Lounsbury concedes that in the past the “foretellers of calamity” had some excuse for their wailings because little was known about the forces that affect language. With the discoveries of modern philology, the situation has changed. We now know, he explains, that language is constantly evolving. Words gain or lose meanings or disappear from the language entirely. Grammatical forms shift, or become more or less acceptable. It's not possible to freeze a language in some perfect state unless, like Latin, nobody speaks it anymore. In any case, Lounsbury says, attempts to rescue English are pointless. Verbal critics of earlier times had no effect on language-use trends. Words and expressions that they deplored (like
scientist
) became standard anyway, while words that they championed (like
jeopard
) slipped out of use.

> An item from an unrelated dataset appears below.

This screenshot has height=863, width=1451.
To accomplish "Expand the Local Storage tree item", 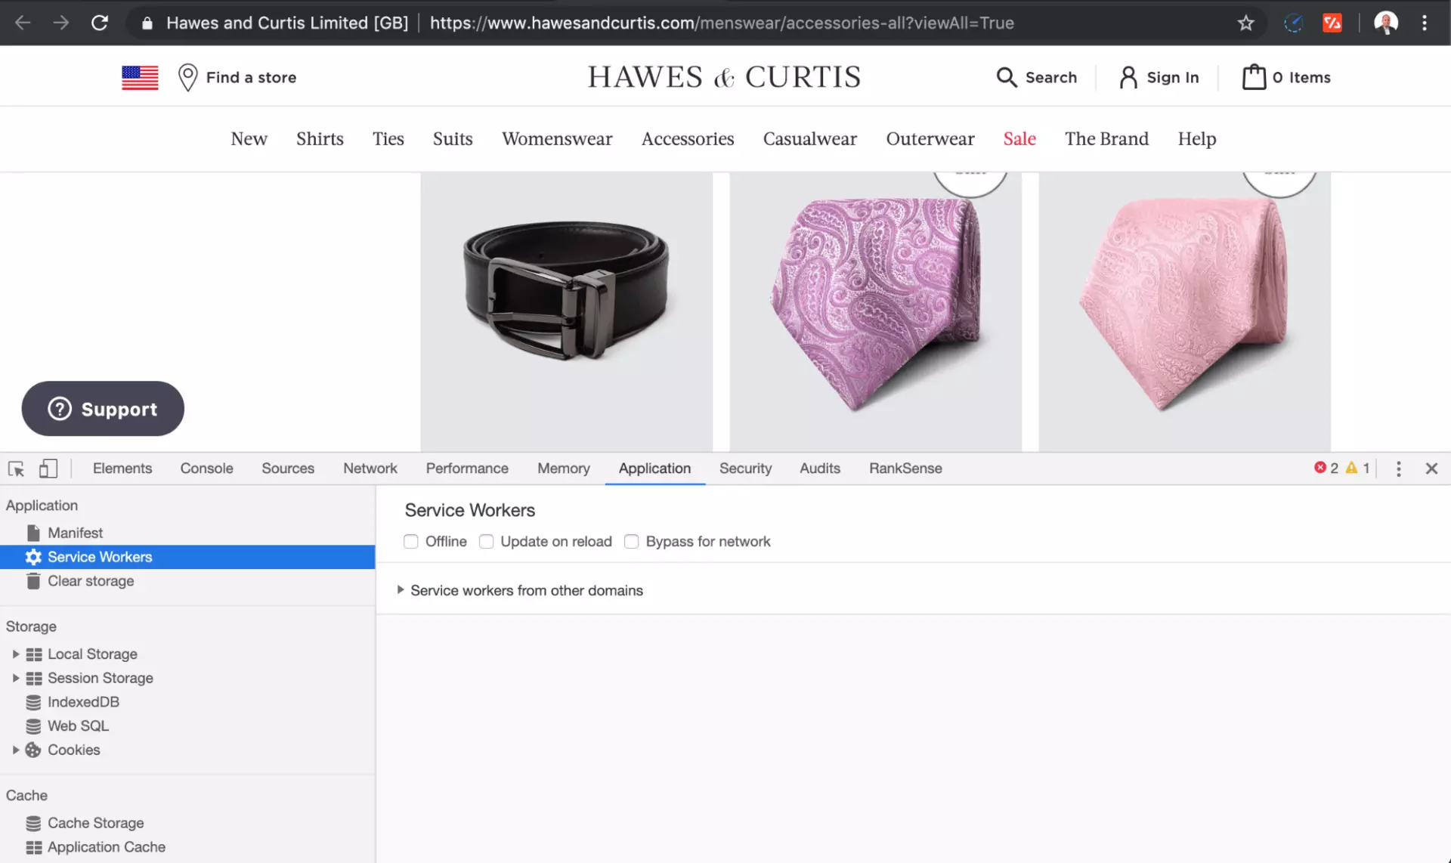I will pos(17,654).
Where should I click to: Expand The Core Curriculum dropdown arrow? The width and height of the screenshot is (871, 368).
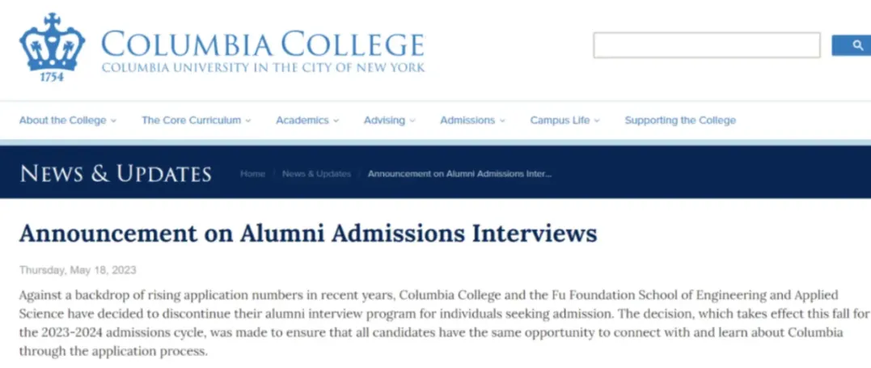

He doubts that today's critics will have any better luck.

Lounsbury then moves on to a critique of traditional grammar books that, except for its slightly old-fashioned wording, might have been written by a linguist today. “Since the middle of the eighteenth century,” he writes, when grammar books “first began to … exert distinct influence, far the larger proportion of them have been produced by men who had little acquaintance with … the history and development of grammatical forms and constructions.” Because of their lack of knowledge, they substituted artificial rules for informed descriptions of actual usage. Later grammar arbiters repeated these rules in their books and eventually, he concludes, “a fictitious standard of usage” was established.
22

In Lounsbury's view, the real danger to English doesn't lie in any potential tendency toward grammatical lawlessness and corruption. Instead the danger comes from the “amateur champions of propriety” who wage wars of “ignorant formalism and empty precision” against the natural development of the language. Such strictures amount to nothing more than personal preferences. If “a particular individual dislikes a particular word or phrase,” remarks Lounsbury tartly, “that is one of the best of reasons why he should not employ it himself; it is not a very cogent reason for inducing others to follow his example.”
23

Later in the book, Lounsbury restates his long-held position, founded on his philological training, that the only workable way to establish proper usage guidelines is by taking into account the actual speech habits of respected writers and other educated people. He repeats the idea that he first stated in the
Courant
—“good usage is not something to be evolved from one's own consciousness, or to be deduced by some process of reasoning; it is something to be ascertained.” He sums up, “Whatever is in usage is right.”
24

In the early twentieth century, that sentiment was more acceptable than it would have been in Webster's day, but still far from universal. Because Lounsbury was a respected public writer on language,
The Standard of Usage
received some favorable notice from serious reviewers. One writes, “[Lounsbury's] clear analysis and sound deductions ought to make this work rank high among the productions of modern American scholarship.” Another reviewer observes, “Ancient superstitions die hard.… There was a call for a book … which should declare that English … does not need a guardian.”
25

A third reviewer, however, has a contrary perspective. All in all, he considers the book “excellent reading as well as sound doctrine,” but he is disappointed by Lounsbury's unconcern for “the ultimate fate of ‘shall' and ‘will.'” He characterizes the professor's attitude as “Let usage determine; he remains a calm looker-on.” All very well, the reviewer complains, but “what was once a clearly defined and useful distinction will soon be obliterated.” Evidently, the reviewer didn't notice—or was not convinced by—Lounsbury's contention that verbal critics and even linguists are helpless to stop such changes.
26
Later usage sticklers would continue to reject that argument. Linguists are still occasionally accused of standing idly by while cherished standards collapse.